Return on investment used to be the bee’s knees. And obviously your ROI is still a great indicator of how effective your marketing strategy is. But it has its limitations. Generally, when we measure ROI, we look at each marketing strategy or what our business brought in over an entire financial year. This gives us a figure that we can then use to assess our approach, fine tune it for next time (if it wasn’t a huge win) or give ourselves a high five if it was. If we look at individual customers, we might see that one brought us $330 in revenue while the other brought us only $150.

But when you only look at ROI, what you miss is the overall revenue each customer has brought in across their lifetime. Maybe the person who only invested $150 initially has actually spent an additional $150 with you each month for a year. And perhaps the one who spent $330 straight up hasn’t made any further purchases. What we know about this person who loyally continues to spend with you on a regular basis is that they are likely to be a raving fan. This increases the likelihood of them telling their friends about your products and generating further sales through word of mouth. This is one reason why loyal customers are worth pursuing.

So how do you make the most of your customer lifetime value?

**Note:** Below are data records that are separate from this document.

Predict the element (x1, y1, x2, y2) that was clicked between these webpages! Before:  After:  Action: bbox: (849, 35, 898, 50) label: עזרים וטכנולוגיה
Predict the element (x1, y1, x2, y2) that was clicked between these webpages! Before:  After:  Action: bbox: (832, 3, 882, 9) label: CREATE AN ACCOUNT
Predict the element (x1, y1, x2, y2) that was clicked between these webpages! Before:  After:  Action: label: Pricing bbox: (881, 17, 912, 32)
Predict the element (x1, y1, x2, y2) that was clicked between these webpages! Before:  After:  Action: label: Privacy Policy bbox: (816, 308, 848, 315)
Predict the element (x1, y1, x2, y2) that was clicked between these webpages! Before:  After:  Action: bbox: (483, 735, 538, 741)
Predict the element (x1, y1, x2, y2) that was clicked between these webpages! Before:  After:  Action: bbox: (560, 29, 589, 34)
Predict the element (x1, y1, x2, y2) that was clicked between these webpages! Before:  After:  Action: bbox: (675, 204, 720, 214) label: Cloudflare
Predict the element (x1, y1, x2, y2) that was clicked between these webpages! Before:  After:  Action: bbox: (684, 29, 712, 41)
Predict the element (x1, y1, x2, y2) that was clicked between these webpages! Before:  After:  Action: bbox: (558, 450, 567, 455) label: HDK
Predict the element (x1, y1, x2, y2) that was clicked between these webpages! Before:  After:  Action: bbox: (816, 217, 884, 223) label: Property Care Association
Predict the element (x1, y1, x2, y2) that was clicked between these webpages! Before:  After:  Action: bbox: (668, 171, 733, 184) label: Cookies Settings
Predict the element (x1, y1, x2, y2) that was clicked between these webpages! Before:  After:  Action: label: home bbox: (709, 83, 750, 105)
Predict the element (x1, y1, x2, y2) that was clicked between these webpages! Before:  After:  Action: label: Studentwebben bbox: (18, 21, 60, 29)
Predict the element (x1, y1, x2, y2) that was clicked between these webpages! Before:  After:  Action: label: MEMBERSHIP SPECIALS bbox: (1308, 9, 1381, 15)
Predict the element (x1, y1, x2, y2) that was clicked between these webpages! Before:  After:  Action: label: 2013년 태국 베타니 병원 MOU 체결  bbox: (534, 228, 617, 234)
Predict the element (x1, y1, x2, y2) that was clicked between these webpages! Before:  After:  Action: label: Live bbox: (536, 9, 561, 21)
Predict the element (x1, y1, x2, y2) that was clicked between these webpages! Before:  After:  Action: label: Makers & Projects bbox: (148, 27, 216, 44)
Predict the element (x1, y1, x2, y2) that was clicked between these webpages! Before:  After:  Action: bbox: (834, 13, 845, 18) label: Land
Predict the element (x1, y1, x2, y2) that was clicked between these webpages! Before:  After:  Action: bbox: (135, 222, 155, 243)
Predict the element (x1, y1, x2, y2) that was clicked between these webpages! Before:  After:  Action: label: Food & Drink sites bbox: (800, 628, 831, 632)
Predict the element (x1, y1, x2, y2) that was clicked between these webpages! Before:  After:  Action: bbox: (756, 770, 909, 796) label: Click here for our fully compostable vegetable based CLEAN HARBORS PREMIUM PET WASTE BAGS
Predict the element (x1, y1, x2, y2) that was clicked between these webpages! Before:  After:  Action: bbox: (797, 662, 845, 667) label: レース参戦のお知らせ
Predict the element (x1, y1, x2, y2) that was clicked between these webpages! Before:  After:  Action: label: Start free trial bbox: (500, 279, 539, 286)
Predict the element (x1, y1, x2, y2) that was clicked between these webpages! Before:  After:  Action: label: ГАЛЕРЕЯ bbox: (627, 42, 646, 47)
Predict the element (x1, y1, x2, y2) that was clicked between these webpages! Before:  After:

What’s so great about your customer lifetime value is that it forces you to take a long term strategy by focusing on the relationship you build with your customers. Essentially, you want less one hit wonders and more raving fans. The ones who come back to you again and again (while telling all their friends about you too). In this way, working with your customer lifetime value goes well beyond simply measuring the total revenue against how much you spent to acquire them.

When you’re first working with your customer lifetime value, you want to try to identify promising customers. From there, you want to segment them by looking for key pyschographic and demographic characteristics. Remember to only look for the ones that are relevant to your business. For example, you may identify your ideal customer demographic as being female, between 30-45 years of age and with a household income of $70k+. One of their psychographic attributes might be ‘busy and looking for a quick fix or something to simplify their life’. Essentially, what you’re doing is creating a customer avatar that helps you to better understand how to market to your ideal audience. With this profile in mind, you can then set about testing messaging and marketing approaches to see what works.

Working out your customer lifetime value can help you to identify:

    • A guideline on how much you should be spending on marketing in order to secure a customer
    • How to tailor your products and services to ideally suit your best customers
    • An estimate of what you should invest in customer care and experience to service and retain your customers
    • Who you are best off targeting the majority of the time to increase your revenue

So what are you waiting for? Get cracking on your customer lifetime value and mine this incredibly powerful marketing tool to foster long-lasting and lucrative relationships with your customers! The best bit is it will keep them happy too.